# Strobes + SpeedLights w D810



## kdthomas (Nov 24, 2014)

OK, so I have my speedos set up and working with a pocketwizard-esque device that *physically blocks the built-in flash from coming up all the way*. No worries there. But lets say that I wanted to bring the speedlights into the mix.

I now have commander mode on the new D810. I want to use the speedlights in manual mode: "OK speedlights, don't try to be cute. Just shut the hell up and fire at the power level I've set you to, when I pull the trigger"

So I hit the shutter, set at 1/125. The speedlights and the strobes will fire at the same instant.

edit: I also detest those monitor pre-flashes. I'd like to be rid of them

Can I do this?


----------



## beachrat (Nov 24, 2014)

Well,you can't use commander if the built in isn't popped up,so just set the speedlights to fire in optical slave mode(SU-4 for Nikons).


----------



## qleak (Nov 24, 2014)

kdthomas said:


> OK, so I have my speedos set up and working with a pocketwizard-esque device that *physically blocks the built-in flash from coming up all the way*. No worries there. But lets say that I wanted to bring the speedlights into the mix.
> 
> I now have commander mode on the new D810. I want to use the speedlights in manual mode: "OK speedlights, don't try to be cute. Just shut the hell up and fire at the power level I've set you to, when I pull the trigger"
> 
> So I hit the shutter, set at 1/125. The speedlights and the strobes will fire at the same instant.



I'll take a stab at this setup. You have 2 x sb700s right? If you have 3 pocket wizard transceivers you're set just use them. Here are some other options:

(2 transceivers): Set up one flash in su-4 optical trigger mode and the other on the transceiver.

(no transceivers CLS): Ditch the transceivers and use the D810 built-in flash to trigger.
You could use the Nikon Creative Lighting system, but that uses pre-flash to synchronize and set levels. That's when you'd use the commander mode. It would make it so that the builtin flash only fires before the frame is open to say: "Hey dudes! go off in 1/5 second" or something like that

(no transceivers SU-4): Ditch the transceivers and set both SB700's to SU-4 remote mode. You will probably want to set them to manual also and adjust their power to what you want before you shoot it's probably best to stop down and raise the power somewhere around 1/2, 1/4, 1/8 to make the built-in flash less significant (unless you want to use the builtin flash). You'll need to set your built-in flash to manual too. I'd go 1/128 power (or whatever the lowest d810 setting is), because all you need is the "pop" to trigger the other flashes.  If you're able to put the camera flash at low enough power relative to the sb700's it won't affect the exposure much, don't forget the inverse square law too, by having your SB700's closer you will get less relative exposure from the built-in flash.
════════════════════
GIVEN INSTRUCTION ::
Rewrite the part of the D810 flash thread between "I'll take a" and "on the transceiver.", inclusive, replacing "sb700s" with "SB-700 units". The material after this point comes from a separate source.
════════════════════
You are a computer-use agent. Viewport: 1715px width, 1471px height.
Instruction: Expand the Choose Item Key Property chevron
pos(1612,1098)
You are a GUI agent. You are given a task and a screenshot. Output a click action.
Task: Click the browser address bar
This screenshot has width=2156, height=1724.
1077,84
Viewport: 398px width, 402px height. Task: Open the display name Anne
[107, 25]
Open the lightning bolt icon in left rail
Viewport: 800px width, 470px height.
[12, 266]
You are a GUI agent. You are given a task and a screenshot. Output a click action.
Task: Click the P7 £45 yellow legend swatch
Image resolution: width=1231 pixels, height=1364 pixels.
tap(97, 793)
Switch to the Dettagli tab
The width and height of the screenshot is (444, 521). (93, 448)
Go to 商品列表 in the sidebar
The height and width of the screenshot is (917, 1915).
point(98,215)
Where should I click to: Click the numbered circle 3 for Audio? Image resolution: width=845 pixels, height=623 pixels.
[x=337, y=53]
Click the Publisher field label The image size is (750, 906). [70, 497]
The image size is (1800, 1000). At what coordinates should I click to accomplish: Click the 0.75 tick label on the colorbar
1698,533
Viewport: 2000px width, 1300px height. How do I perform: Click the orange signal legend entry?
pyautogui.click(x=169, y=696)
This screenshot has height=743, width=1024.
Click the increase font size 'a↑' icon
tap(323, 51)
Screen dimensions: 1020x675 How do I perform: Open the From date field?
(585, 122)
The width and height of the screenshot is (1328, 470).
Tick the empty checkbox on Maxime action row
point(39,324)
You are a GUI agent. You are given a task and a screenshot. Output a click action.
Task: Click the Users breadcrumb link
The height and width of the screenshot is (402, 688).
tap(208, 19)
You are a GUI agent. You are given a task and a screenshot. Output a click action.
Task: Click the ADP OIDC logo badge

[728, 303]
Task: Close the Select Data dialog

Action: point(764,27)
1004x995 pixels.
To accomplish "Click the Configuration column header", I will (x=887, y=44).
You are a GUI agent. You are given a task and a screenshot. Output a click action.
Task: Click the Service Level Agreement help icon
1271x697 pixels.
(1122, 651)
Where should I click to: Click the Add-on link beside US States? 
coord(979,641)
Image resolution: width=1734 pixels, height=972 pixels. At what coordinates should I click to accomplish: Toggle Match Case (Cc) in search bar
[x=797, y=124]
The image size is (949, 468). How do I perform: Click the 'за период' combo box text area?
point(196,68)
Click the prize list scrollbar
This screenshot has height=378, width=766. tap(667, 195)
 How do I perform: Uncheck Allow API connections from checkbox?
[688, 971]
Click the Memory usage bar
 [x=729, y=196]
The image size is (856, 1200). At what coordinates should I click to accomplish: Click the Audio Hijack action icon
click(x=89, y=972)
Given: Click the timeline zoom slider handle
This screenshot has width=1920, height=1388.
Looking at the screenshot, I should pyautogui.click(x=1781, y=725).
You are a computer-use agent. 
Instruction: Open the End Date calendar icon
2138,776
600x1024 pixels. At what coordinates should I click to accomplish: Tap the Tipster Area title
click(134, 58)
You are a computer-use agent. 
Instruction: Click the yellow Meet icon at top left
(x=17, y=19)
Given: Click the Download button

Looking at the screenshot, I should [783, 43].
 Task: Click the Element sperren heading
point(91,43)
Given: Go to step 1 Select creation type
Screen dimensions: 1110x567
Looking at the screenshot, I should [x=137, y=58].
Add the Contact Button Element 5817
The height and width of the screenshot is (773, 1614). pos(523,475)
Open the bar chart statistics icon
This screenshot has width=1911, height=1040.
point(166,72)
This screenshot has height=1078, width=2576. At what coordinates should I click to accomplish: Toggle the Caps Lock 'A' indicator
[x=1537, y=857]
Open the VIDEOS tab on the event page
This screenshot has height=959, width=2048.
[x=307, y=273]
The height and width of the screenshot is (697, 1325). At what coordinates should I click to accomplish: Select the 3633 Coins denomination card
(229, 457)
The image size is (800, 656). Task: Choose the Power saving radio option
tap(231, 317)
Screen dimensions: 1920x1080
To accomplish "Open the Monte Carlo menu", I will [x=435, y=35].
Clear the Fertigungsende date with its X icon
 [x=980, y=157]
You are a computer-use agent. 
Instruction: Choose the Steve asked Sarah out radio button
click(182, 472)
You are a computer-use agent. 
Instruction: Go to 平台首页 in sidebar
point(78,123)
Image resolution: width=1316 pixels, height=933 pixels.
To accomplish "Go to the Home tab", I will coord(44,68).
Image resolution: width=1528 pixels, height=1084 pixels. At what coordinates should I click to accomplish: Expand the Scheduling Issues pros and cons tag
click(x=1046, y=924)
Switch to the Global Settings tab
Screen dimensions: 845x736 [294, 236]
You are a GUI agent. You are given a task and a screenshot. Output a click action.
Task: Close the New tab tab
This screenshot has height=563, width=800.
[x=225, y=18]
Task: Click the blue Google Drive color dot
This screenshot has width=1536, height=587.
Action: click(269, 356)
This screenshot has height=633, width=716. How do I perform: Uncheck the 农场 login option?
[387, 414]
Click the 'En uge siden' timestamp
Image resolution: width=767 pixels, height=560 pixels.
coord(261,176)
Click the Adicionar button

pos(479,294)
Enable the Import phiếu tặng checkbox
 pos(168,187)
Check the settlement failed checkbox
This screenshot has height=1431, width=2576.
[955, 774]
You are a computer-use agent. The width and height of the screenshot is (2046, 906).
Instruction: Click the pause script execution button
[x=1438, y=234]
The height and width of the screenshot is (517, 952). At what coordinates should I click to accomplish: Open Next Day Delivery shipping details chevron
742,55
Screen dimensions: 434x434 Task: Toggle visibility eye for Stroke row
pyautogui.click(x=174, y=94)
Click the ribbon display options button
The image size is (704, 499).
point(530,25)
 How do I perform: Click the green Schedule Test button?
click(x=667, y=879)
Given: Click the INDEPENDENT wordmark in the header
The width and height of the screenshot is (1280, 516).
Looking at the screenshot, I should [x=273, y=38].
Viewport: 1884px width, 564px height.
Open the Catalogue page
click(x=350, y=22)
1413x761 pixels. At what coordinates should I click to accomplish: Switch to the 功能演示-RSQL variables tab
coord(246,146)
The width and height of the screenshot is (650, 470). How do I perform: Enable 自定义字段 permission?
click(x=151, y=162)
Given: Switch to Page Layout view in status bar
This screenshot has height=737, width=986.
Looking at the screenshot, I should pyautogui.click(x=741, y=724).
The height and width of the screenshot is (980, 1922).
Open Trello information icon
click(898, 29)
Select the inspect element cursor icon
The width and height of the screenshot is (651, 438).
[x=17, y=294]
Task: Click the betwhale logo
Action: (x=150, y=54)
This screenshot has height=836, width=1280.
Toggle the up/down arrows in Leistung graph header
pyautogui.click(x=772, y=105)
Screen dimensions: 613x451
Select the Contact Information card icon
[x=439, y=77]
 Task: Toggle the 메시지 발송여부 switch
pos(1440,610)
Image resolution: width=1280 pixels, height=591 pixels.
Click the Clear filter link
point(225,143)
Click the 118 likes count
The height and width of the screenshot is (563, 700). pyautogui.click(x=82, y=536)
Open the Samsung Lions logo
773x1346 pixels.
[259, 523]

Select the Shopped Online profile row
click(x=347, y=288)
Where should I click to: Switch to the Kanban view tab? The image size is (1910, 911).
════════════════════
THE COMPLETED TASK ::
I'll take a stab at this setup. You have 2 x SB-700 units right? If you have 3 pocket wizard transceivers you're set just use them. Here are some other options:

(2 transceivers): Set up one flash in su-4 optical trigger mode and the other on the transceiver.